Use Memory Copy to transfer data from Python to c++ in Unreal Engine

Introduction¶

This article will introduce some of our attempts and practices to improve the performance of using Python to modify SImage content in Unreal Engine with TAPython. The content includes:

Various methods to modify SImage content in TAPython
Performance problems encountered when using TArray<uint8> as the type of parameters to transfer data to c++
Memory leak problem of Unreal Engine (UE5.3 and before) when using str to transfer data to c++, and solution
Use Memory Copy to transfer data from Python to c++ in Unreal Engine
How to use SImage to play 1080p video

The code in this article can be found in this repository. The minimum version of TAPyton required is 1.2.1beta

Problem¶

In the previous article, I introduced the method of modifying and filling the content of SImage widget in TAPython. And in this repository there is an example of using Taichi-lang and StableFuild's calculation results to fill SImage and RenderTarget.

But, we will find that the execution speed of this method is actually very slow when we use it, especially when the filled image is relatively large. For example, it takes about 1 second to fill a 2048x2048, 8-bit rgb3 channel image. This is unacceptable for real-time interaction. This is also the reason why I used a smaller resolution image in the StableFluid and "scratch card" examples. The previous version can only be said to be barely usable, and I have been looking for a faster way. There are some different attempts below, which I would like to share with you here.

Performance problem of TArray¶

The Python plugin currently used in Unreal Engine: "Python Editor Script Plugin" is a great plugin, I like it very much. However, since Python is a dynamic type language, users can store any type of element in the list and then pass it to c++. This causes the plugin to receive the list (TArray) parameter passed from the Python end in c++, and needs to judge the type of each element and then convert it. This process is very time-consuming.

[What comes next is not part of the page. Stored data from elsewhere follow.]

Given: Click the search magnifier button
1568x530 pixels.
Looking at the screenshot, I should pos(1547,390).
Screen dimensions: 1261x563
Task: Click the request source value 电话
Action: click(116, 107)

In the example mentioned above, we use TArray to transfer the specific content of the image. When a pixel uses 3-4 bytes, when the image is large, this makes the number of elements very large (204820483=12M), highlighting this problem.

set_image_data function declaration

void UChameleonData::SetImageData(FName AkaName, const TArray<uint8>& RawDataIn, int32 Width, int32 Height, int32 ChannelNum, bool bBGR)

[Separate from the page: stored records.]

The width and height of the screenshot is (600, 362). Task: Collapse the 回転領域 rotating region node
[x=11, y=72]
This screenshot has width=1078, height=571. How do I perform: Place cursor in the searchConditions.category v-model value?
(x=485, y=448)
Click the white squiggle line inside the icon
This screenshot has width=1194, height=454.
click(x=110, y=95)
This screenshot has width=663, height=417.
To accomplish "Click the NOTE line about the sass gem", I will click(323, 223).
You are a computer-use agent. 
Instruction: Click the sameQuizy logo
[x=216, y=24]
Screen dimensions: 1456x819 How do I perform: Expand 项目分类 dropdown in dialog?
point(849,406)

im = cv2.imread(image_path) # cv2.imread will return a bgr order numpy array
...
self.data.set_image_data(self.ui_image_name, im.tobytes(), width, height, channel, bgr=True)

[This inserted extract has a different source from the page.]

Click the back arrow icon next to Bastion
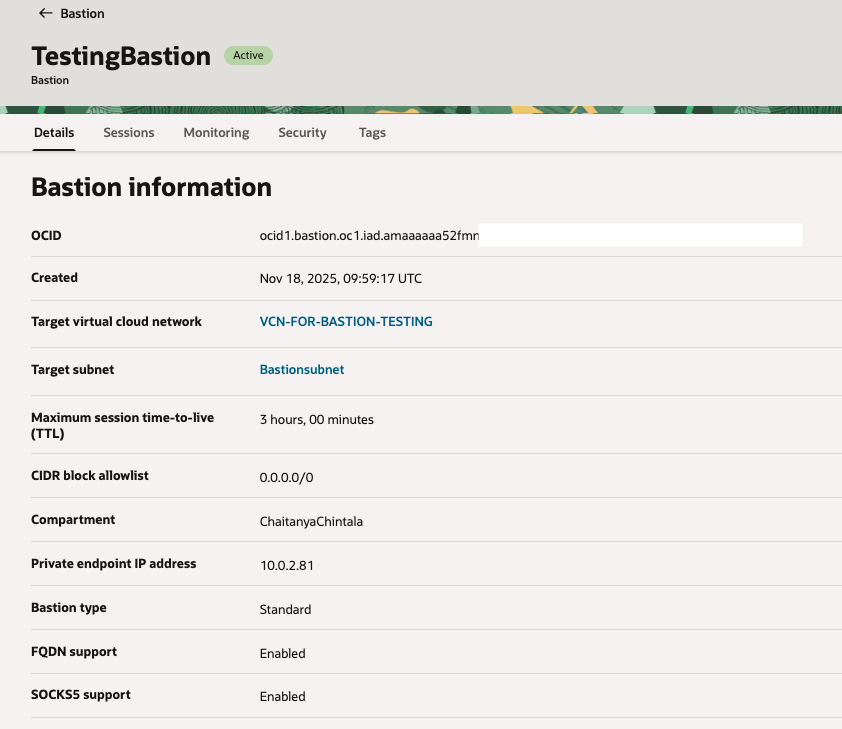Screen dimensions: 842x729 (x=45, y=14)
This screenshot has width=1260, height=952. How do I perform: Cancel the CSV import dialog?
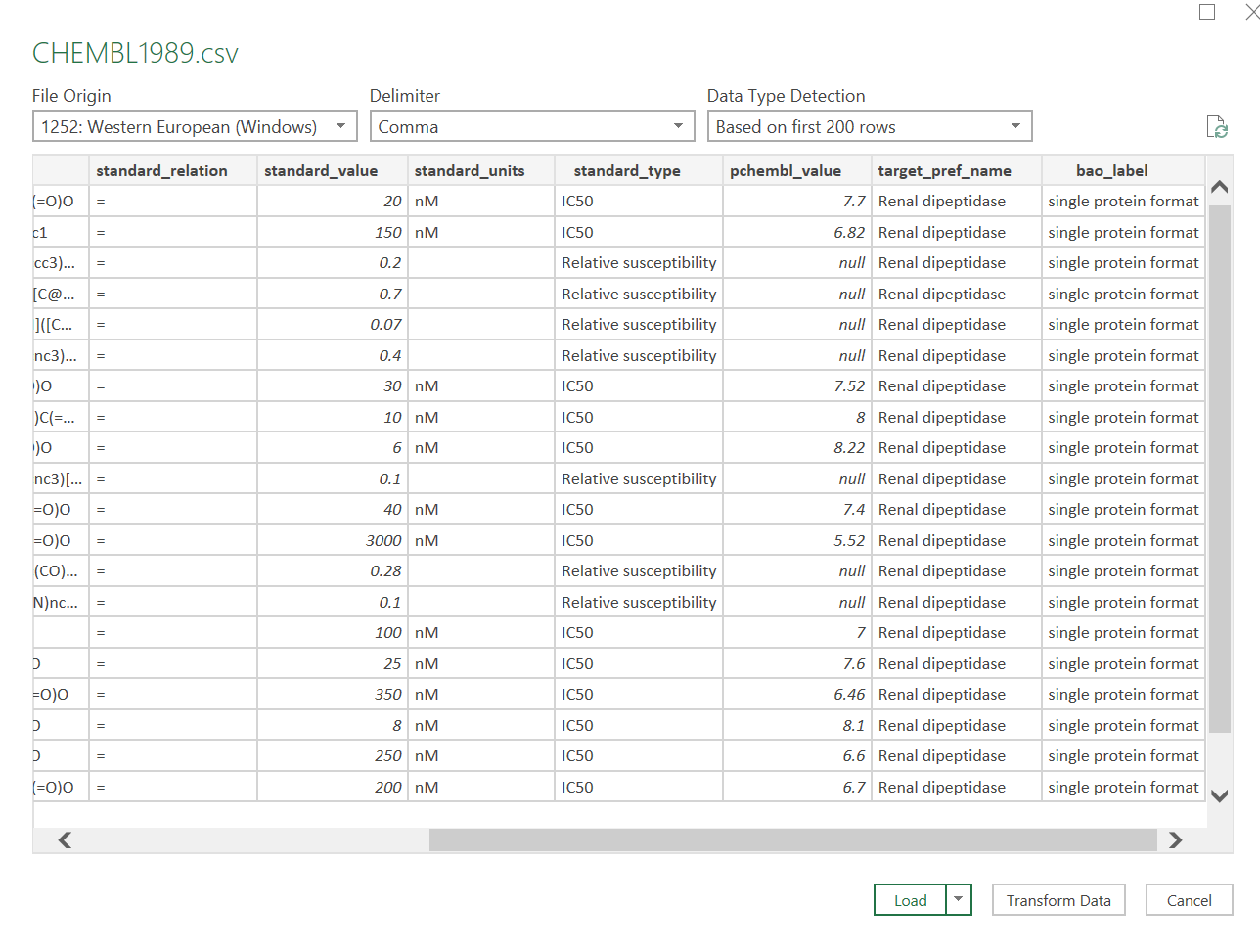tap(1189, 900)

Attempt 1 Use compressed data¶

Due to the reason of type conversion of each element mentioned above, the most direct optimization idea is to reduce the amount of data to be transmitted, such as using compressed data.

In fact, even for images with complex content (less compression ratio), the time spent on compressing data is less than the time spent on transmitting additional data, thereby reducing the transmission time. From here, you can also see how slow the previous speed was.

@timeit
def set_image_with_uint8_compressed(self):

    compressor = zlib.compressobj(level=1)  # lowest compression rate, also the least compression time
    compressed_data = compressor.compress(self.im_bytes) + compressor.flush()
    print(f"compression ratio: {len(compressed_data) / len(self.im_bytes) * 100:.2f}%")
    self.data.set_image_data(self.ui_image_name, compressed_data, self.w, self.h, self.channel, True)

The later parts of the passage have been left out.